Here are a few extra tips for success with inverse functions:

• Practice, practice, practice: The more you work with inverse functions, the more comfortable you'll become with the concepts and techniques. Do lots of practice problems!
• Visualize the graphs: Sketching the graphs of the original function and its inverse can help you understand their relationship and identify key features.
• Double-check your work: When finding the inverse function, make sure you've correctly swapped x and y and solved for y. A small mistake can lead to a wrong answer.
• Remember the definition: Keep the fundamental definition of inverse functions in mind: if f(a) = b, then f⁻¹(b) = a. This will help you solve many problems.

Conclusion

So, there you have it, guys! We've successfully analyzed the function f(x) = -2/3x - 24 and its inverse, f⁻¹(x). We've drawn conclusions about the slope and y-intercept of the inverse function, and we've reinforced some key concepts about inverse functions in general.
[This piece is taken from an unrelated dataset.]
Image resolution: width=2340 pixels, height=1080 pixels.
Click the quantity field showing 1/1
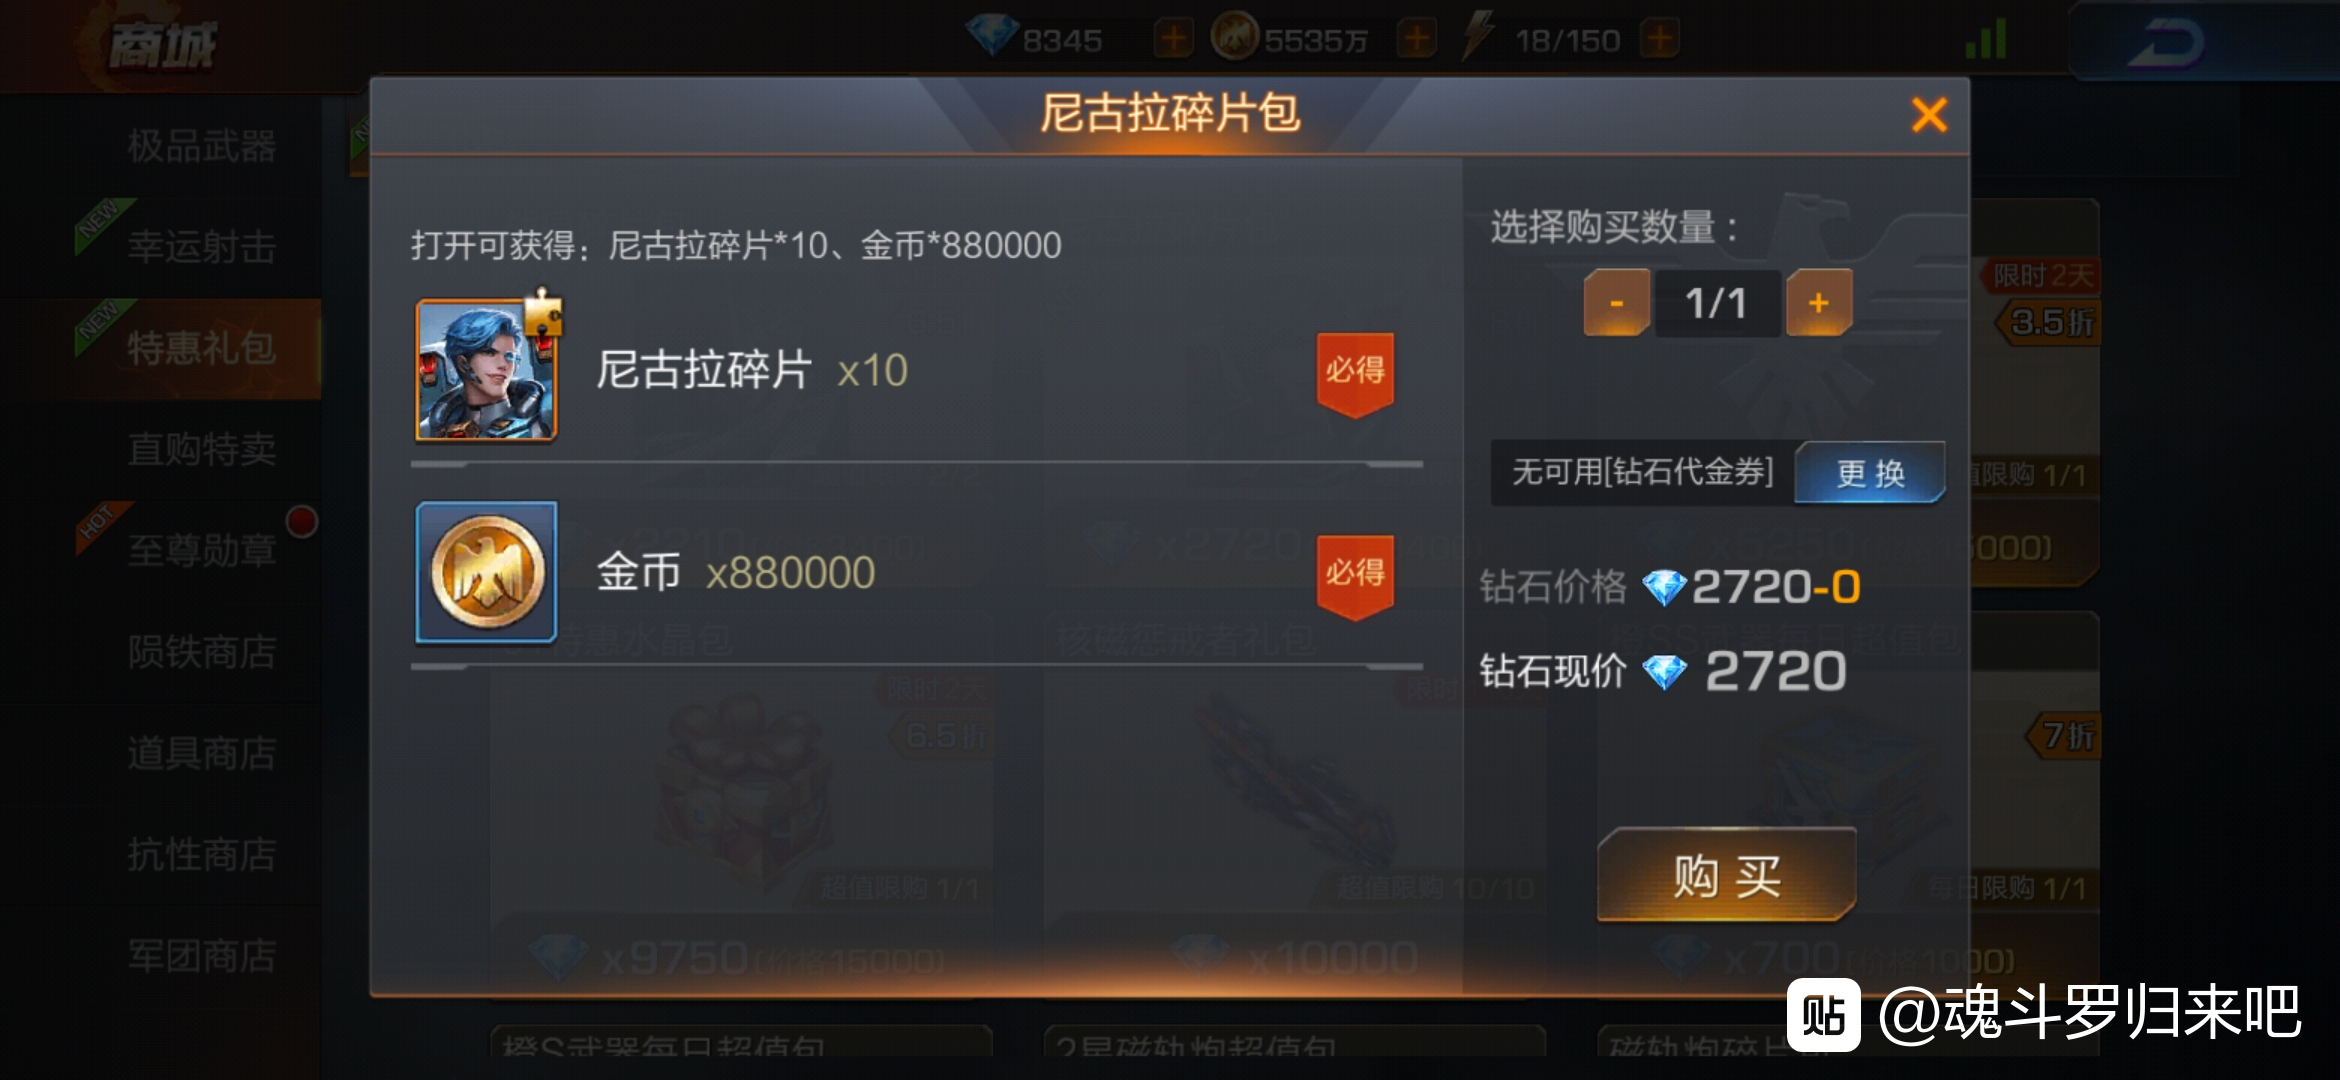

Understanding inverse functions is a crucial skill in mathematics, and it pops up in various areas like calculus and algebra. By mastering these concepts, you'll be well-prepared to tackle more advanced problems and gain a deeper appreciation for the beauty and interconnectedness of mathematics. Keep practicing, stay curious, and you'll be an inverse function pro in no time!